Built on a former bomb site and designed by world-renowned architect Daniel Libeskind to represent a globe shattered by conflict, the sharply jutting structure of IWM North boldly punctuates the Salford Quays waterfront. The striking building is no less impressive inside however, where a significant proportion of the Imperial War Museum national collection is held, presented alongside a dynamic programme of temporary exhibitions, contemporary art and one-off events that explore the many ways in which conflict shapes society.
On permanent display in the main gallery space, a vast collection of over 2,000 objects – from a First World War field gun that fired the opening British round on the Western Front to the twisted rust-ridden steelwork retrieved from the rubble of the World Trade Center in New York – recounts the global history of war over the past 100 years. To accompany this narrative, the museum’s award-winning 360-degree cinematic Big Picture Show plays hourly nearby – an immersive surround sound and 360-degree projection with 27-foot-high walls featuring historic film footage and photographs from IWM’s vast collection. And Mixing It: The Changing Faces of War Time Britain uses specially recorded oral histories to recount forgotten histories of service personnel and civilians who came to Britain during the Second World War.
Aside from first-hand accounts, perhaps art is the most powerful medium we have to address the unfathomable traumas of war.
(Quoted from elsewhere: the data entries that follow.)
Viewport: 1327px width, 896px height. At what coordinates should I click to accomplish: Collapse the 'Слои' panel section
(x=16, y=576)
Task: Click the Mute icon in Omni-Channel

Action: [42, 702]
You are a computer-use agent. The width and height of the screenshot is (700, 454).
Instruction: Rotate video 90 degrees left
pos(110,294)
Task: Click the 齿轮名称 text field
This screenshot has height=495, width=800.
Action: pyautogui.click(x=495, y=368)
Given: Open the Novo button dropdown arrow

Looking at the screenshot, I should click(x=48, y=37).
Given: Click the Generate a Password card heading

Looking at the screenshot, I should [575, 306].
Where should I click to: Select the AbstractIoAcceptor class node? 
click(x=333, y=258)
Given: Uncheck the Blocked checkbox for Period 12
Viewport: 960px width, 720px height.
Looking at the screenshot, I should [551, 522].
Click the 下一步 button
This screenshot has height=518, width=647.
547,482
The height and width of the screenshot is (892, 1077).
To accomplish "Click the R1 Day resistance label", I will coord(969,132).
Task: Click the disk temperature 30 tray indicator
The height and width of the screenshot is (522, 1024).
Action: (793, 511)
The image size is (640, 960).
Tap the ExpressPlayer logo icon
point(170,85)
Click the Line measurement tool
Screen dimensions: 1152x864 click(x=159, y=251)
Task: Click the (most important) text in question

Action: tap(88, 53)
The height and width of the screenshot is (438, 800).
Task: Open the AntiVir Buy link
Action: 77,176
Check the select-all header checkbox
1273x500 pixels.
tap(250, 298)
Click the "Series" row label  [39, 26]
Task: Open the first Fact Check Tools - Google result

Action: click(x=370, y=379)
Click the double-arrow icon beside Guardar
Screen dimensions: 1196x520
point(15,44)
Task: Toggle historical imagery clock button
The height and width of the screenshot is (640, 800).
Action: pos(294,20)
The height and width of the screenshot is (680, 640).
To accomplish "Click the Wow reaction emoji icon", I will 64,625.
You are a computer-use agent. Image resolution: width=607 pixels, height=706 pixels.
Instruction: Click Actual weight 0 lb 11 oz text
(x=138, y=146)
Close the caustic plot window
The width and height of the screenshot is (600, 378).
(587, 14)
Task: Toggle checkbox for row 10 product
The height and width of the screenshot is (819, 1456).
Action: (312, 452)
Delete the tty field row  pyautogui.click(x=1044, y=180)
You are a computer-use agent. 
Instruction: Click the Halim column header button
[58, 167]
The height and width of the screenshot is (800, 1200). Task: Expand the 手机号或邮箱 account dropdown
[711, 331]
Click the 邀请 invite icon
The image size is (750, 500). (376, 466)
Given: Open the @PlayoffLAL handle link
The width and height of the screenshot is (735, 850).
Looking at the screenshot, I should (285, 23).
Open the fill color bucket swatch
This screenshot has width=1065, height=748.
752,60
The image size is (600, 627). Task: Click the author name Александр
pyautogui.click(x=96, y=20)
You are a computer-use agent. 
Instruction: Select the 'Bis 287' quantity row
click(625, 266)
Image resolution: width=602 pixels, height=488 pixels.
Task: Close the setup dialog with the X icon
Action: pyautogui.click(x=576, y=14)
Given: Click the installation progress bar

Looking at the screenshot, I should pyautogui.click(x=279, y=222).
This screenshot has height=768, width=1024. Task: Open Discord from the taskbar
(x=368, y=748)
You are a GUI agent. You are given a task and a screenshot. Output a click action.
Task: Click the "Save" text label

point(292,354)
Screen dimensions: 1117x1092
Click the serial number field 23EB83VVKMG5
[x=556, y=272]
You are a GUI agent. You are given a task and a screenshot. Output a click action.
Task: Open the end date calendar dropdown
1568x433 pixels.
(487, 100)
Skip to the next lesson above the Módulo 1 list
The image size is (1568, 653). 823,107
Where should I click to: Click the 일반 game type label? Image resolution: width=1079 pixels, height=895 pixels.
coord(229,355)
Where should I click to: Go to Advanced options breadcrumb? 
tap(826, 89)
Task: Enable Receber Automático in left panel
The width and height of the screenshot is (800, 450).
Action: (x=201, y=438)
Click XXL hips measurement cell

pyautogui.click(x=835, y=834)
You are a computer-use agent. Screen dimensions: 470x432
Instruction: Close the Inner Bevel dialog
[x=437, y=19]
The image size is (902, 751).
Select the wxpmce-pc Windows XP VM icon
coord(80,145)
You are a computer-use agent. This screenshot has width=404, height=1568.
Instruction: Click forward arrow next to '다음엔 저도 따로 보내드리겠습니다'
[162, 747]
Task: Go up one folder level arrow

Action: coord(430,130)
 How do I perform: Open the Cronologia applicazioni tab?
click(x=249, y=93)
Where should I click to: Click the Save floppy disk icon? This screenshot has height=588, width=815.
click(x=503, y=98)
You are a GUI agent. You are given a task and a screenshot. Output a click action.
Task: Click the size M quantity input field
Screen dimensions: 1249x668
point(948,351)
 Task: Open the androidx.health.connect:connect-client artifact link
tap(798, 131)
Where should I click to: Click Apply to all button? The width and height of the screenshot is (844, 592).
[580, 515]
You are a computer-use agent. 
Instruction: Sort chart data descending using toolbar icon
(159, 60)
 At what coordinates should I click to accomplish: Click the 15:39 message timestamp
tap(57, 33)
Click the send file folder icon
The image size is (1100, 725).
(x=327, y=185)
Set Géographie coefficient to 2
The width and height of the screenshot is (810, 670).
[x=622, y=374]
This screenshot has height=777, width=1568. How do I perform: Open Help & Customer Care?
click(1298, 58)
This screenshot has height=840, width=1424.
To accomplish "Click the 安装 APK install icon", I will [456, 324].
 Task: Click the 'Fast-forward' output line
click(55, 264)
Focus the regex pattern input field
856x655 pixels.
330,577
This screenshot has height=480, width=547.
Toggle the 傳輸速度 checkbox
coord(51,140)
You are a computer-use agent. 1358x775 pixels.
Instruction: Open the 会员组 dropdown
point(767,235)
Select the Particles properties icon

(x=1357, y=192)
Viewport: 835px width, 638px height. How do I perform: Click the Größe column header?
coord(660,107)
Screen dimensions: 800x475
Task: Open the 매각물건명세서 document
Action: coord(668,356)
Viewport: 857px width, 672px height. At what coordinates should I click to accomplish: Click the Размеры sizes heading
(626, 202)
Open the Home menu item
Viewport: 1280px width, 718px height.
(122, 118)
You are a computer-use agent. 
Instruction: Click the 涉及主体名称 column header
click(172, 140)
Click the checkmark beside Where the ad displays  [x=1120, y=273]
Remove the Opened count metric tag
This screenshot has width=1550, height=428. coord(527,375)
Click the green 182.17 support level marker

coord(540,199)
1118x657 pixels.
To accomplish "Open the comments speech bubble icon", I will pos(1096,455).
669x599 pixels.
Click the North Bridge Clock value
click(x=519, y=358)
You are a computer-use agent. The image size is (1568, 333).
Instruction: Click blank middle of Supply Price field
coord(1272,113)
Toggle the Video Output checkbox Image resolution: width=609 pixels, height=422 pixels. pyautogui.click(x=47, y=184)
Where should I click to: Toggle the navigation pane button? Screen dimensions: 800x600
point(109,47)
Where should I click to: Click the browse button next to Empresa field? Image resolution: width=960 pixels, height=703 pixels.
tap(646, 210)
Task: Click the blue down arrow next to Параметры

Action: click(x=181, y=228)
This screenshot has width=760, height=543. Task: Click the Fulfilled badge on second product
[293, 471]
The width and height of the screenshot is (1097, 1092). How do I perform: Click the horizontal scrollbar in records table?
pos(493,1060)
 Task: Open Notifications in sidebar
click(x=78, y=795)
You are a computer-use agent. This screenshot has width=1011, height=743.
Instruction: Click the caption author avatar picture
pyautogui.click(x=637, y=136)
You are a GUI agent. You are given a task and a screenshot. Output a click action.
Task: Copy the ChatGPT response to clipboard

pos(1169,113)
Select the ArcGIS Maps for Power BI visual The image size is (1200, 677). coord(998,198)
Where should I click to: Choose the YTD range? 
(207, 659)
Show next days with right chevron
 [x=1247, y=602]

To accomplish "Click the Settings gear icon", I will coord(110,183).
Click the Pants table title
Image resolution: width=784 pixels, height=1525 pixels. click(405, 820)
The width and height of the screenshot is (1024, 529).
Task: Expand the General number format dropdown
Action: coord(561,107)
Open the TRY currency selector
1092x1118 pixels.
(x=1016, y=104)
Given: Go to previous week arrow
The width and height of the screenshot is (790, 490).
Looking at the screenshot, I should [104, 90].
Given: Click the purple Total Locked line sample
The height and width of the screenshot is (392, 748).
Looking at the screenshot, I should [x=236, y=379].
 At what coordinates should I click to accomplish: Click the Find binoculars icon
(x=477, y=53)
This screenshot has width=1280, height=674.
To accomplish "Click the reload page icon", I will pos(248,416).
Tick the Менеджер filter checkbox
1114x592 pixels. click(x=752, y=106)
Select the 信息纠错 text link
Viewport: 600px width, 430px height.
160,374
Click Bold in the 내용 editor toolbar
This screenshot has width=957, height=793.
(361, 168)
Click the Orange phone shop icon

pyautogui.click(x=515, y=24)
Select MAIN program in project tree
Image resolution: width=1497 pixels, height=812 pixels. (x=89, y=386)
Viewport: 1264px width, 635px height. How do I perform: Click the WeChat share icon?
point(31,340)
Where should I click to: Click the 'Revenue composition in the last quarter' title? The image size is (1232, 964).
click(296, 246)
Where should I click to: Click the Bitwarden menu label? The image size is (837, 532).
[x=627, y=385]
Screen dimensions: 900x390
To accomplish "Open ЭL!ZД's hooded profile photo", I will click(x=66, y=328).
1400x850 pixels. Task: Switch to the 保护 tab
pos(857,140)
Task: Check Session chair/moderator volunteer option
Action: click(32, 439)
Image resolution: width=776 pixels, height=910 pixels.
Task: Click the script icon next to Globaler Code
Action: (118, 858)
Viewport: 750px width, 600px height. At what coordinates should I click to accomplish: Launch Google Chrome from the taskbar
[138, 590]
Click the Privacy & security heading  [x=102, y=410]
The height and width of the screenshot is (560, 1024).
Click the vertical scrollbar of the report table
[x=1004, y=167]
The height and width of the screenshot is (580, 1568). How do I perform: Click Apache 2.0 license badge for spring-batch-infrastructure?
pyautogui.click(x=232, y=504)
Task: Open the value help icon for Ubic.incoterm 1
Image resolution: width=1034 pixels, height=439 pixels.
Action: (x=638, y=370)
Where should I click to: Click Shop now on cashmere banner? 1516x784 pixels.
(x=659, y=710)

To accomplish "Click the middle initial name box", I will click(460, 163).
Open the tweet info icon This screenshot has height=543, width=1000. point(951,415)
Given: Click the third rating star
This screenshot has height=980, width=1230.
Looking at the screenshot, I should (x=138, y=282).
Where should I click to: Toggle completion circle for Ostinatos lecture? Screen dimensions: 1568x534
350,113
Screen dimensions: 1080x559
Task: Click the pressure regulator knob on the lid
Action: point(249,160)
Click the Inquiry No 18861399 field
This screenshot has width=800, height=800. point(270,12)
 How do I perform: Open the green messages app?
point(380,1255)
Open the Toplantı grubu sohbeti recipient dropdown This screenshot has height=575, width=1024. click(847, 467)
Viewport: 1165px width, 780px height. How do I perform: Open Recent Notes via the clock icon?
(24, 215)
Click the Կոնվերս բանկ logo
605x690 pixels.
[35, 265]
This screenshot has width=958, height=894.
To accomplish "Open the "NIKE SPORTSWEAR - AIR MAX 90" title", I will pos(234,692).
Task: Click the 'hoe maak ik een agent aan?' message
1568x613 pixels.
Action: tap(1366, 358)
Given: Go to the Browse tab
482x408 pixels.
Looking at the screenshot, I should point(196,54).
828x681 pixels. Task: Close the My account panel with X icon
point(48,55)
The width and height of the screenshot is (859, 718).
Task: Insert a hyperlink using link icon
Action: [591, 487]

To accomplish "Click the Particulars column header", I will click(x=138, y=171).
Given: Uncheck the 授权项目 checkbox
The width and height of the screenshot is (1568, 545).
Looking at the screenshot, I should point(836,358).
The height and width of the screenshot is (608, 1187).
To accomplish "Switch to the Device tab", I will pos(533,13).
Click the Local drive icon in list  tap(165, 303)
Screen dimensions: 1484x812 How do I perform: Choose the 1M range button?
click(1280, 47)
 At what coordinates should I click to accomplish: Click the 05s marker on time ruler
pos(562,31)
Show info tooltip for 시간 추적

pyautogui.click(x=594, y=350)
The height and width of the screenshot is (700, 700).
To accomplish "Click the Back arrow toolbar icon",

Since 2010, IWM North has commissioned countless artworks, workshops and live performances as part of its Reactions series, which invites local and international contemporary artists to respond to the themes, architecture and collections of the museum in innovative and challenging ways. Strands of the programme are presented year-round throughout the building. In the temporary exhibition space meanwhile, an ambitious and widely-acclaimed curatorial programme addresses a diverse range of subjects relating to conflict. Some of our favourite previous exhibitions have included Wyndham Lewis: Life, Art, War and Syria: A Conflict Explored.
Greater Manchester is an appropriate location for the northern outpost of the Imperial War Museum. Trafford Park was where vital munitions, tanks and engines were produced to support the First and Second World War effort and was a main target in the Manchester Blitz. When the foundations for the museum were first dug in 2000, shrapnel and an anti-aircraft cartridge shell were found. If at any point you start to feel a little disorientated wondering around the building (designed by the same man behind the equally iconic Jewish Museum in Berlin), don’t be alarmed. Libeskind intended it to have this effect in echo of the unsettling nature of war. As you can imagine, a visit to this remarkable venue provides an unforgettable experience for all ages.